The United Nations further raised concerns in relation to the reports of the Israeli Government planning to “extend sovereignty” over the occupied West Bank, with such “extension” effectively being an annexation. As he indicated, “[Israel] has done so, and continues doing so, with the unabated building of settlements and outposts and related infrastructure and with the forcible transfer of thousands of Palestinians from large swathes of the West Bank now controlled by the Israel forces and settlers. (…) It has done so also by reshaping the West Bank with an extensive network of checkpoints, and gates which ensure freedom of action to settlers while segregating Palestinian towns and villages.” The reports come even though in July 2024, the International Court of Justice (ICJ), in its advisory opinion, decided, by fourteen votes to one, that the State of Israel is under an obligation to cease immediately all new settlement activities, and to evacuate all settlers from the OPT.

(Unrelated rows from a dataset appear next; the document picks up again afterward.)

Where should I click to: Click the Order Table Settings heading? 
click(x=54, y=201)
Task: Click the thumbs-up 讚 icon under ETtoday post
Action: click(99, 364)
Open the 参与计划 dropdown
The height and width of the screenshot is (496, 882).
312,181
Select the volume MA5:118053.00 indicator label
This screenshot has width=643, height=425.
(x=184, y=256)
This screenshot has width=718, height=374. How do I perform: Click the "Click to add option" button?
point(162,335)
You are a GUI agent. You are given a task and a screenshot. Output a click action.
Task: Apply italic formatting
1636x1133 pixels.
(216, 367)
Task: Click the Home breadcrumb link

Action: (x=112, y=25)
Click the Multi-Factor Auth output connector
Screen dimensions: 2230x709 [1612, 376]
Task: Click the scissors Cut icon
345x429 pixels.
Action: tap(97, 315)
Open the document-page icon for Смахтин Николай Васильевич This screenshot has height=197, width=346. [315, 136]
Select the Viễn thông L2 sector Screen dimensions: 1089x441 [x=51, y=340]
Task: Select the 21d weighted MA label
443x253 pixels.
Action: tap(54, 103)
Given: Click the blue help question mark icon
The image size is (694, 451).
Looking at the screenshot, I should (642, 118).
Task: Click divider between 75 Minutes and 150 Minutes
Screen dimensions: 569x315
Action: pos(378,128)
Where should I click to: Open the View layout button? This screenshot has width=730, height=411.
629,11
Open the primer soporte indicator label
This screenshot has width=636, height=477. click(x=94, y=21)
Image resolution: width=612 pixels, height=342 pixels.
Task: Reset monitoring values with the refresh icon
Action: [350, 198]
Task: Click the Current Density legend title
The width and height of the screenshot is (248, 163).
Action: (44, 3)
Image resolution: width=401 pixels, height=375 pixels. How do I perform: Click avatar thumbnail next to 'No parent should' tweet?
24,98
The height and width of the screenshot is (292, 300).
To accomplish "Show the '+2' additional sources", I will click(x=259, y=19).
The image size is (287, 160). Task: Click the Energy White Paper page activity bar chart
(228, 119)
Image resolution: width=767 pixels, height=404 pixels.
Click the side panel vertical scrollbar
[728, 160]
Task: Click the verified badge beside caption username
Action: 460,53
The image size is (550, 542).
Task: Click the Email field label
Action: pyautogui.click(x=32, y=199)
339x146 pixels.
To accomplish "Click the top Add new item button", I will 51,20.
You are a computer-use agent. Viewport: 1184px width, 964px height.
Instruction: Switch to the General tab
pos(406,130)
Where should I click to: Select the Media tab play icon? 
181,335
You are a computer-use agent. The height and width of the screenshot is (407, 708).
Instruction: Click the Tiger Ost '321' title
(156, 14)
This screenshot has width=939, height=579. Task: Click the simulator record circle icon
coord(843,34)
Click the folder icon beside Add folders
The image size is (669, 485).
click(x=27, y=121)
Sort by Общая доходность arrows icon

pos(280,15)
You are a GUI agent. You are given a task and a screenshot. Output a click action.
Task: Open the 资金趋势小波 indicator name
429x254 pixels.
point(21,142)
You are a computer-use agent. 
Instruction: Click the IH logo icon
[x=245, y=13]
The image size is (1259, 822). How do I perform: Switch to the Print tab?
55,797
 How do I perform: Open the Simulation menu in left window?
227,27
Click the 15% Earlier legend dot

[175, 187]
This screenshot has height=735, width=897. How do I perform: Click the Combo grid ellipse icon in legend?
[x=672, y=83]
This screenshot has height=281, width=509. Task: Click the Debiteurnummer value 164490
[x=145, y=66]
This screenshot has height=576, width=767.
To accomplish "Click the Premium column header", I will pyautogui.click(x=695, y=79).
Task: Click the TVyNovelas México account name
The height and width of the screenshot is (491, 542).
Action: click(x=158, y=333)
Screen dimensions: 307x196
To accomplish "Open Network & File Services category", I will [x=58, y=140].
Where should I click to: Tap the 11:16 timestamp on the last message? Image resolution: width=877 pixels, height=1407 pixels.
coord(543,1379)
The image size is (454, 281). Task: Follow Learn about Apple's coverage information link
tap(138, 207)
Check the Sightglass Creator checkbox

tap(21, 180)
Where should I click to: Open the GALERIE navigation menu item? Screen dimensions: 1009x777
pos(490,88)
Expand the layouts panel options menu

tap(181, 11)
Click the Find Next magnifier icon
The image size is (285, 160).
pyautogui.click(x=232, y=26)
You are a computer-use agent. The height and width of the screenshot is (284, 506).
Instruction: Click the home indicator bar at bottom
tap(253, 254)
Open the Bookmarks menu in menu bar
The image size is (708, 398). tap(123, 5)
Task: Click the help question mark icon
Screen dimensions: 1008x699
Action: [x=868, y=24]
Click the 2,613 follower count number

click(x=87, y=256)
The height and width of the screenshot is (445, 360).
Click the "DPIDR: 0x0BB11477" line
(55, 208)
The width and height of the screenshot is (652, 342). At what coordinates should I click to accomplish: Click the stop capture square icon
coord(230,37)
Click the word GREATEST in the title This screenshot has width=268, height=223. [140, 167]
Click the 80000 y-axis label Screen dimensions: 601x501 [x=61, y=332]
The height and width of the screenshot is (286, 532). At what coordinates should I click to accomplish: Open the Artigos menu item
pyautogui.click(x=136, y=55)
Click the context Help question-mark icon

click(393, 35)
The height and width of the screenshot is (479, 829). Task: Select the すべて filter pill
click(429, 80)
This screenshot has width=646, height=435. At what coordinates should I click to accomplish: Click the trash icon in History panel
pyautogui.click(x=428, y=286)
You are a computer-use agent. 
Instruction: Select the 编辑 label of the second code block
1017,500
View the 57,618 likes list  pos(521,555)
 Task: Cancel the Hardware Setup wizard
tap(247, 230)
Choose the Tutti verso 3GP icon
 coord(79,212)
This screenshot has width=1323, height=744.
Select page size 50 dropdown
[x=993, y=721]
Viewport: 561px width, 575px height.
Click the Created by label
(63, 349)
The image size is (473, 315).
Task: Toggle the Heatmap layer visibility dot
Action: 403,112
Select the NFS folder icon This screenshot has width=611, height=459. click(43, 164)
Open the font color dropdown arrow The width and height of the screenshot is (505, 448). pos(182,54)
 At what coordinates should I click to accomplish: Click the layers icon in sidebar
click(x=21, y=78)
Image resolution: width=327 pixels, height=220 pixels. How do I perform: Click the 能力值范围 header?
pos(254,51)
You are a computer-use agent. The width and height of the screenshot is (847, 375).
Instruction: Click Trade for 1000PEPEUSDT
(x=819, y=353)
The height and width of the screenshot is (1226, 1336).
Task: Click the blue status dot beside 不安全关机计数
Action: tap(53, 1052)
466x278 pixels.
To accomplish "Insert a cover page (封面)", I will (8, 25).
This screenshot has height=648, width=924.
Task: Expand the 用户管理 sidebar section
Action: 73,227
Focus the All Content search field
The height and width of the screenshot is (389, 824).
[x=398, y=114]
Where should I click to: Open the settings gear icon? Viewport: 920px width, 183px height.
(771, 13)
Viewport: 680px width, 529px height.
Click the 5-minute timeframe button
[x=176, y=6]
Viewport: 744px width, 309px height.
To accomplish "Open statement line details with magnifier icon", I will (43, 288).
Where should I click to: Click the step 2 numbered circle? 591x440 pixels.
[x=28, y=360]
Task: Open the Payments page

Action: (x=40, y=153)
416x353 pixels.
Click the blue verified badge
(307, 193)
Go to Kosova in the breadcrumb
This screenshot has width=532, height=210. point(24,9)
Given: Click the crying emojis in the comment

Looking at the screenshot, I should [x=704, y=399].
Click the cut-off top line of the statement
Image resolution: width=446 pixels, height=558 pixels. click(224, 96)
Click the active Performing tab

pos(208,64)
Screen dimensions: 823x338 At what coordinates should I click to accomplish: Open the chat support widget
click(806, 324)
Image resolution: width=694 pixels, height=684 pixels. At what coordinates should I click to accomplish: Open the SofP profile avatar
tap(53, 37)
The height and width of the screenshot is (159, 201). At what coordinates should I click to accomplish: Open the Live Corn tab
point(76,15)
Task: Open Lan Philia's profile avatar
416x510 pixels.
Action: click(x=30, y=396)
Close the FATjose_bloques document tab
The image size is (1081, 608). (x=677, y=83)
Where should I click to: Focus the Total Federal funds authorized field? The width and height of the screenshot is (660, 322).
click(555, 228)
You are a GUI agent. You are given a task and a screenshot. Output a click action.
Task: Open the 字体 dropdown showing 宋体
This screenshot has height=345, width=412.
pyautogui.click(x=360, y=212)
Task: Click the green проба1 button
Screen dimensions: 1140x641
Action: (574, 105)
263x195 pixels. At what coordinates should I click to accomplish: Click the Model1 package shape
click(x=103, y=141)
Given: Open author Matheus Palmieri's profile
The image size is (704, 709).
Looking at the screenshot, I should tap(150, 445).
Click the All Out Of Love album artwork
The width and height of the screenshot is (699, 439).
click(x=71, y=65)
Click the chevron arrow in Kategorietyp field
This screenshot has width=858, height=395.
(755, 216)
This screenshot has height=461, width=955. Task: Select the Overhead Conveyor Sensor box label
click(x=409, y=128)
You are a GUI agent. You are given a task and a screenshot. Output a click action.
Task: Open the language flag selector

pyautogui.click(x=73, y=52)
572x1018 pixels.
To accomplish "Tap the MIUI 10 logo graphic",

Furthermore, in June 2025, the United Nations reported that Palestinians in the occupied West Bank, including East Jerusalem, are increasingly being subjected to forced displacement and land seizures. It further added that, “In recent months, Israel has dramatically ramped up home demolitions, as well as the arbitrary arrest and ill-treatment of Palestinians and human rights defenders. (…) At the same time, Israeli settlers from nearby outposts have carried out daily attacks and harassment of Palestinians, including older people, women and children, to force them to leave.”
The situation requires urgent international attention, this to prevent further suffering of people, politics aside. However, as it stands, the international responses are increasingly polarizing, with little progress on the resolution of the situation. It is yet unclear whether the UN General Assembly will respond to the urgent appeal.